Beim lesen des Buches habe ich mir viele Zeilen angestrichen, die mich berührten, traurig machen, zum Lachen brachten oder zum Nachdenken brachten. In "Das Ting" werden Fragen aufgeworfen, wie wir mit dem Verlangen nach Selbstoptimierung umgehen wollen und auch sollen, was mögliche Konsequenzen sein könnten, wenn die Welt immer mehr nach Fortschritt und Optimierung strebt. Die vier Gründer sehen die Zukunft und den Nutzen des Ting alle sehr unterschiedlich, bezogen auch auf ihre ganz eigenen Charakterzüge. Ich fand es sehr spannend, die ganzen Gedanken mitzuerleben und zu sehen, welche Auswirkungen das Ting auf die unterschiedlichen Wesenszüge der Protagonisten hat. Immer wiede rhabe ich mich gefragt, ob so unsere zukunft aussehen wird. Die Vision der Gründer durch das Ting eine Selbstoptimierung zu erreichen klingt im ersten Moment vielleicht gut, aber wenn man es genauer betrachtet, verliert man dadurch doch viel mehr als man gewinnt. Nur aus Fehlern kann man lernen, sich weiter entwickeln, umdenken. Wenn einem all die eigenen Entscheidungen abgenommen werden, wenn man sich nur noch mit Menschen umgibt, die einem ein Programm vorschlägt, was bleibt einem denn dann noch vom Leben? Man verliert so viele spannende und schöne Momente. Es ist doch das eigene Leben, da sollte man die Entscheidungen auch selbst treffen, und nicht etwas tun, das sich nicht gut anfühlt, nur weil einem ein Programm dazu rät. Werden wir, wie einer der Protagonisten im Buch sagt, zum "Spielball eines Programms, das alles über [uns] weiß, nichts vergisst und [uns] Befehle erteilt. Wie ein Gott."? Insgesamt behandelt das Buch sehr wichtige und spannende Fragen, finde ich.

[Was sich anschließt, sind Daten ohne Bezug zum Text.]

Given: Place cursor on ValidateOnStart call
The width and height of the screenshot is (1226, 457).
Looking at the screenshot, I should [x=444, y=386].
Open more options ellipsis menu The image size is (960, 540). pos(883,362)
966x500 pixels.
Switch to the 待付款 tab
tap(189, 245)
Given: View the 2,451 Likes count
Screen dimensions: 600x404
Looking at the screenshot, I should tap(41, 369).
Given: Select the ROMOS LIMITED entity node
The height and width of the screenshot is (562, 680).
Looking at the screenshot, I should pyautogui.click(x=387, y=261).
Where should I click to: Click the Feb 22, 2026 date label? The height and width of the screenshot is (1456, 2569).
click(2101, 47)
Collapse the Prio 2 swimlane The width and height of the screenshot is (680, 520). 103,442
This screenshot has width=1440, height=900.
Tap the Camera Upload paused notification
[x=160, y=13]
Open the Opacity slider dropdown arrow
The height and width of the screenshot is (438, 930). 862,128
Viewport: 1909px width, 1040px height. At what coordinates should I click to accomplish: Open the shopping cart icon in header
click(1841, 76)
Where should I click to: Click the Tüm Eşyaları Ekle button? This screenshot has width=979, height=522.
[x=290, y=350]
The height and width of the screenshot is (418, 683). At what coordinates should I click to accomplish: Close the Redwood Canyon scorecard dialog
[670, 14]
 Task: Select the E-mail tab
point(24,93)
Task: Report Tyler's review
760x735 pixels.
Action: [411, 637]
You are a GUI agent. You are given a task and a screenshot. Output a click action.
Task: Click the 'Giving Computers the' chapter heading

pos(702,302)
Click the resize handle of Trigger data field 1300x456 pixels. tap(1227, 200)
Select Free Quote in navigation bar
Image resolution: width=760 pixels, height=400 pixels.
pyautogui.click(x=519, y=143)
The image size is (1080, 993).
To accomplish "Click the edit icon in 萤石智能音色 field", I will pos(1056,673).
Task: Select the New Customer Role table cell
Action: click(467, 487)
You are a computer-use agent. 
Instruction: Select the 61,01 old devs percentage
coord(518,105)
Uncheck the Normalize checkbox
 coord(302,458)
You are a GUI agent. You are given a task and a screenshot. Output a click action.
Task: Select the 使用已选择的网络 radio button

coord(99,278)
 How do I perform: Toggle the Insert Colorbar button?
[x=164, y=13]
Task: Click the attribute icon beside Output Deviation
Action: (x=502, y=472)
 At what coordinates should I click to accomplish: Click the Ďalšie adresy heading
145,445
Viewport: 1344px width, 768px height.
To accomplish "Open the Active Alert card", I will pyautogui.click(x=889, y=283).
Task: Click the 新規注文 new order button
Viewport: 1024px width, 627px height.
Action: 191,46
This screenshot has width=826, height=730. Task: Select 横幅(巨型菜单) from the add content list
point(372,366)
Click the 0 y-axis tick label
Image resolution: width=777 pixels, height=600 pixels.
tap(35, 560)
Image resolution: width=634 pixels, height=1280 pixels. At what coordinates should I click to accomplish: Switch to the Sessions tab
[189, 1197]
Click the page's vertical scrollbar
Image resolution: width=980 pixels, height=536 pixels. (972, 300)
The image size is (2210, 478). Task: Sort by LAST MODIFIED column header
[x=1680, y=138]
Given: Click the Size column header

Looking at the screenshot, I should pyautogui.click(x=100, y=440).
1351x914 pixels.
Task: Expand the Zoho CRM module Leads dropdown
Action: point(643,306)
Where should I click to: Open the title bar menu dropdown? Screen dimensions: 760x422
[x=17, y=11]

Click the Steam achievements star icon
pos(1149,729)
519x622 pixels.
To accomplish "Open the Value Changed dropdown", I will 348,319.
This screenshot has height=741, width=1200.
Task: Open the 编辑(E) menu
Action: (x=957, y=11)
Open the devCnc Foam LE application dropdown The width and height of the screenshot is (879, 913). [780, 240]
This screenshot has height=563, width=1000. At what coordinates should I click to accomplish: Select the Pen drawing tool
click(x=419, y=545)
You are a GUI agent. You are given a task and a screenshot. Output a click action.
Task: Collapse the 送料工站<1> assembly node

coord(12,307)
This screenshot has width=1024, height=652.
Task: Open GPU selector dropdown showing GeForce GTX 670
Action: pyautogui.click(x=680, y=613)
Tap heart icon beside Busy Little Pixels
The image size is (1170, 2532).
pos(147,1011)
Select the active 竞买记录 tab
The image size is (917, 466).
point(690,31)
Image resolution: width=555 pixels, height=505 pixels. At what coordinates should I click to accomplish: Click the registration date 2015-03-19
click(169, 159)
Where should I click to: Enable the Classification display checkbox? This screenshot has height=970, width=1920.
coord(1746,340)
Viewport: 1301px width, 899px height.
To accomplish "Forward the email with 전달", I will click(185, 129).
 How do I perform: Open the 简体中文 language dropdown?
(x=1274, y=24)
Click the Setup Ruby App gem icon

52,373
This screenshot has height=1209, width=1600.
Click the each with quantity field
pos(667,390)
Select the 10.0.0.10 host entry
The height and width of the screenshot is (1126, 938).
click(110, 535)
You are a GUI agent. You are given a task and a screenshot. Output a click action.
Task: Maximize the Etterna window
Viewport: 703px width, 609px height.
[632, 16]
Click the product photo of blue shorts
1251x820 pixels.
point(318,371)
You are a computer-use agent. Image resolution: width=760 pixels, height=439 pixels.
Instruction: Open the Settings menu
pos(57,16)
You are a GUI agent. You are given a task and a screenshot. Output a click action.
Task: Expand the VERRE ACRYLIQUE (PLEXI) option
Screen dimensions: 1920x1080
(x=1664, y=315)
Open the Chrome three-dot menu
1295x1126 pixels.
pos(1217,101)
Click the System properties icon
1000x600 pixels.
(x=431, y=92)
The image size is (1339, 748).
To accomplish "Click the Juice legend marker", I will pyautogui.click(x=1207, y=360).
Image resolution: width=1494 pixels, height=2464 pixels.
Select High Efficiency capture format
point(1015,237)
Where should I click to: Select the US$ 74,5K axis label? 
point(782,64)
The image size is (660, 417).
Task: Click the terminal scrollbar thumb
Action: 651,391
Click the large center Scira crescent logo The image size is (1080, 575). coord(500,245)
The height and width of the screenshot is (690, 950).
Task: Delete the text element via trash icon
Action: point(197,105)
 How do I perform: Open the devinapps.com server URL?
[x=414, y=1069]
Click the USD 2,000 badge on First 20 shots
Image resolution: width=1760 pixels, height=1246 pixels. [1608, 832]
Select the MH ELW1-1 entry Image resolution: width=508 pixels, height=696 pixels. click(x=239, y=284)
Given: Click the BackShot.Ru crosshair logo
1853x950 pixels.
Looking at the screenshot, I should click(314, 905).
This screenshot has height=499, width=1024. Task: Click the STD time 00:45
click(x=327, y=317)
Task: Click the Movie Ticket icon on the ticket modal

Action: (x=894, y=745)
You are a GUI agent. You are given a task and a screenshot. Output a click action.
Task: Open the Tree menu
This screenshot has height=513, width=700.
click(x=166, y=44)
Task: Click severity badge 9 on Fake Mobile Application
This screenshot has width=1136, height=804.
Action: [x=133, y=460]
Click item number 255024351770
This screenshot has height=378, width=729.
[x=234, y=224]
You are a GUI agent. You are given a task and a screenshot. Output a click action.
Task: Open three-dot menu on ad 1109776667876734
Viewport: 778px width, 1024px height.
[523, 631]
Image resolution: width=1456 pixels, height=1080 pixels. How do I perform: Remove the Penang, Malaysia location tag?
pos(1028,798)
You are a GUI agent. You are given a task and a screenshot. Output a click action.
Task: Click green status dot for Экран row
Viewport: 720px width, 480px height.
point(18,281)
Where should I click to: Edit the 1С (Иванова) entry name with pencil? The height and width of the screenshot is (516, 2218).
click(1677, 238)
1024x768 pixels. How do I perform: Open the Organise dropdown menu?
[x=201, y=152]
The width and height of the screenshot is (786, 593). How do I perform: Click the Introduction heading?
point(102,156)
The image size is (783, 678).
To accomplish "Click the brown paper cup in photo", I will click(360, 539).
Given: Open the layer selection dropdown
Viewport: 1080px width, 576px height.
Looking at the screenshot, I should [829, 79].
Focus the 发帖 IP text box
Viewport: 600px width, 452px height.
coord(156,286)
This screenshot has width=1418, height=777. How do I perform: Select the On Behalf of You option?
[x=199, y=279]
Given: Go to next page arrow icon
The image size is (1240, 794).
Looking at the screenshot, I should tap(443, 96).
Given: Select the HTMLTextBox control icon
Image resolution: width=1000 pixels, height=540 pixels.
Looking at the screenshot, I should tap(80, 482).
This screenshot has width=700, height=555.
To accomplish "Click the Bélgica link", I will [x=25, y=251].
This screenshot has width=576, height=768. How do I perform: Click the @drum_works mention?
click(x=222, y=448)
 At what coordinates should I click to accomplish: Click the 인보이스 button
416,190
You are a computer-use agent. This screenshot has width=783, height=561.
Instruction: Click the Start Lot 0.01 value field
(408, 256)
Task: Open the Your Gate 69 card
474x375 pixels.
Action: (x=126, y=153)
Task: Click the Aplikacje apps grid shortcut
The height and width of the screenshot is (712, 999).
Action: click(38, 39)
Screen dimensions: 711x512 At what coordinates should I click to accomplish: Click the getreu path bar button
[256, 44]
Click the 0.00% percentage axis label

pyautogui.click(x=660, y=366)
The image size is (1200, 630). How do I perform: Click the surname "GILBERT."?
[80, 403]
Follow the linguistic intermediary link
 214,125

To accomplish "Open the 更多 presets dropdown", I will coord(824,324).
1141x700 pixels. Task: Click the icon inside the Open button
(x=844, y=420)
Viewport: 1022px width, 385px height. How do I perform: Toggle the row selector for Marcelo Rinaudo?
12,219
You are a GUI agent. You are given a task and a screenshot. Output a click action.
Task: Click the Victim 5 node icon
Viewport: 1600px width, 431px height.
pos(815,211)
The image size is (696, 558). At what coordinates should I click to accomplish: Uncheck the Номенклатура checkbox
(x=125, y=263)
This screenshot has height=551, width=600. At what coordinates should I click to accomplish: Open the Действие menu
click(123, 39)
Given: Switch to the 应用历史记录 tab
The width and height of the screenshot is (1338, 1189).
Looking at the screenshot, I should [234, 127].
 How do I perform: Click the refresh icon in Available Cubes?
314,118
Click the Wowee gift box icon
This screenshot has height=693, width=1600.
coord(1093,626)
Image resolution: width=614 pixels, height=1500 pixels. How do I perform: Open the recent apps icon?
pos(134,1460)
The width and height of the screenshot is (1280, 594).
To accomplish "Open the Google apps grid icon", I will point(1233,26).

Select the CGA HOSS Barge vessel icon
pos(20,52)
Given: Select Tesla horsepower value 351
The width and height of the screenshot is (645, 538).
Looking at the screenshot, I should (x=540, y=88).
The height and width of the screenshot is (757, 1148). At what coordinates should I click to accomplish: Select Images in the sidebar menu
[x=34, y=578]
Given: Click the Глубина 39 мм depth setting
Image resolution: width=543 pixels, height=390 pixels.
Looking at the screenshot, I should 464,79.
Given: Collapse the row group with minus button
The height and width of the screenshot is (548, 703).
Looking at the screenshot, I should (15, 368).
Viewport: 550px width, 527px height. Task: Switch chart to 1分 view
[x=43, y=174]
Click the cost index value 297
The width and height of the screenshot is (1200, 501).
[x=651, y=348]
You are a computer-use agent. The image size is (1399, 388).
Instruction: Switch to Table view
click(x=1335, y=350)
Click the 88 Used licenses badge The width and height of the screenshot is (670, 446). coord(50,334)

Einen kleinen Kritikpunkt am Ende habe ich jedoch: So stark und menschlich die Hauptcharaktere im Buch sind, so blass bleiben für mich leider die Nebencharaktere. Man muss jedoch auch sagen, dass sie insgesamt nicht so viel zur Handlung beitragen, weswegen ich darüber hinwegsehen kann.

Ich glaube so etwas wie das Ting zu beschreiben ist wirklich schwierig, aber durch die unterschiedlichen Charaktere bekommt man einen ganz guten Eindruck von den vielen Möglichkeiten und Risiken. Artur Dzuik hat mit "Das Ting" ein tolles Buch geschrieben, dessen Charaktere mich begeistern konnten und das mich zum Nachdenken angeregt hat. Der Klappentext kann zwar etwas andere Erwartungen wecken, doch wenn man sich bewusst macht, dass er hier nicht vorrangig um die technische Entwicklung eines Programms geht sondern um die Auswirkungen, die es auf Menschen haben kann, wird man durch die aufgeworfenen Fragen sehr zum Nachdenken angeregt.